But obviously my main thought about this episode is that, thanks to its combination of killer cyborgs and westerns, it has inevitably merged in my mind with that seminal text, Red Dwarf: Gunmen of the Apocalypse.
Other things:
This starts and ends with another slightly baffling voiceover from a woman, who turns out to be the great granddaughter of a little girl on screen. Someone on Twitter suggested that this might be because, otherwise, Amy would be the only female speaking character in it.
The fake out opening (“There is one more... the doctor”, which turns out not to mean the Doctor) is mildly annoying. The Kahler’s face markings are depressingly Star Trek. What’s more, the Kahler’s combination of species name + one syllable feels ... limiting. Do they really use the same word for their planet, species AND as a title? Also, their ship is a tic tac. Stupid Kahler.
Having gone home at the end of the previous episode, the companions are back in the TARDIS without explanation. Then at the end they ask to go home again.
The war only ended five years back, which makes this around 1870. You don’t tend to imagine westerns happening that close to the arrival of electricity, do you? Well, I don’t
Lovely to have an entire scene where the Doctor is riding and making conversation with a horse. Although not sure you’d do the “I speak horse. He’s called Susan, and he wants you to respect his life choices” joke now.
“You’re a mother, aren’t you? There’s kindness in your eyes” – oh, f*ck off. Luckily Adrian Scarborough is one of those actors who’s just incredibly watchable.
Abraxas Security Software is a very low rent space name. Moffat does love his space X-es, doesn’t he? The Atraxi, the Bank of Karabraxos, etc.
It’s *sort of* a magic suicide ending? The dilemma is ultimately resolved by Kahler-Jex taking his own life, so nobody else has to make any difficult decisions.
I’ve written down “You could help with the reconstruction” though I can’t work out why I thought that was interesting. Maybe because it sounded like a very on-the-nose comment about the world after the US civil war? I dunno.

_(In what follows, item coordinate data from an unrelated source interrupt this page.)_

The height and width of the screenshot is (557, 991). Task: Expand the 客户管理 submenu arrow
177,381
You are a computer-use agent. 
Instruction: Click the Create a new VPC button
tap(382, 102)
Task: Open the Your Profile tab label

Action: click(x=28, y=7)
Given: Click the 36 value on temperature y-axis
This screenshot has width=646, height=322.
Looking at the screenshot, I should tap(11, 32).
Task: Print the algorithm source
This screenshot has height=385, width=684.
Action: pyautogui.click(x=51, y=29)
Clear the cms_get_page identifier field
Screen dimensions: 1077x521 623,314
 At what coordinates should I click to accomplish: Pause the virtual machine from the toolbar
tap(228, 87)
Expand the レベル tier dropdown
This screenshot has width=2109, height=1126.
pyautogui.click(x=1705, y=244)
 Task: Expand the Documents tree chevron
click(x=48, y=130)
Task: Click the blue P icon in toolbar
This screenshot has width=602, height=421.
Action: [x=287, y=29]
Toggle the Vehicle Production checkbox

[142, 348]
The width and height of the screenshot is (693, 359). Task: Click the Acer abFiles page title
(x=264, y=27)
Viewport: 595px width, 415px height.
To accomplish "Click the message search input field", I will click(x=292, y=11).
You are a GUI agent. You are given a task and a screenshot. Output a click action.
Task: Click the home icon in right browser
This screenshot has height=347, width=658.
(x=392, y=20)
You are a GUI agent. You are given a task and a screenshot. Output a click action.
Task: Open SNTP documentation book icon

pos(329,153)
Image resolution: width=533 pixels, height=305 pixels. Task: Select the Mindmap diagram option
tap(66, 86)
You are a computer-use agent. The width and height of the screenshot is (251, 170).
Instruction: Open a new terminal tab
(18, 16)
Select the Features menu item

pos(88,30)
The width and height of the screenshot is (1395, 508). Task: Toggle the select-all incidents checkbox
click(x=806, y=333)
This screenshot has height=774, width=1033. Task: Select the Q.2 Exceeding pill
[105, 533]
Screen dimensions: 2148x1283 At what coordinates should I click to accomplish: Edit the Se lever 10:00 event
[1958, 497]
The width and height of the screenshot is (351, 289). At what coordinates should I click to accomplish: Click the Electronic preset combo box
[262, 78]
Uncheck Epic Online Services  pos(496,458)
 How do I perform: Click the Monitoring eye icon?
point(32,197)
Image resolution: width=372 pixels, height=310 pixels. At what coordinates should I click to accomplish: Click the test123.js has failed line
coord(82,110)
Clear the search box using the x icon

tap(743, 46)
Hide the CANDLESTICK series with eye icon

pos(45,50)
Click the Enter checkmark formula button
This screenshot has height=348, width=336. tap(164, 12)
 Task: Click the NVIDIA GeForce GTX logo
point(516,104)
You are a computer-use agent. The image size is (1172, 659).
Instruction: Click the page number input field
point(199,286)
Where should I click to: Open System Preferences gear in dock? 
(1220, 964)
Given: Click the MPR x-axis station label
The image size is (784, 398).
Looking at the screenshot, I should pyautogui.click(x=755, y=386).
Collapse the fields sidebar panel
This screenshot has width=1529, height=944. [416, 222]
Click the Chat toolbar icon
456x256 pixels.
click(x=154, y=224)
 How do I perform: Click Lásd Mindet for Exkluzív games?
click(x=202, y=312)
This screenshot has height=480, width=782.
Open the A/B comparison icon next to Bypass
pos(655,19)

Only got this far in my rewatch but I wonder if the Dark Doctor theme is/was intended to lead to the anniversary specials reminding him of what happened the last time he went that way
With regards to when: I'm pretty certain this is a midquel to the following episode, The Power of Three. There's a scene during the bit where they're having adventures while waiting for the cubes to open that *strongly* implies this is one of them.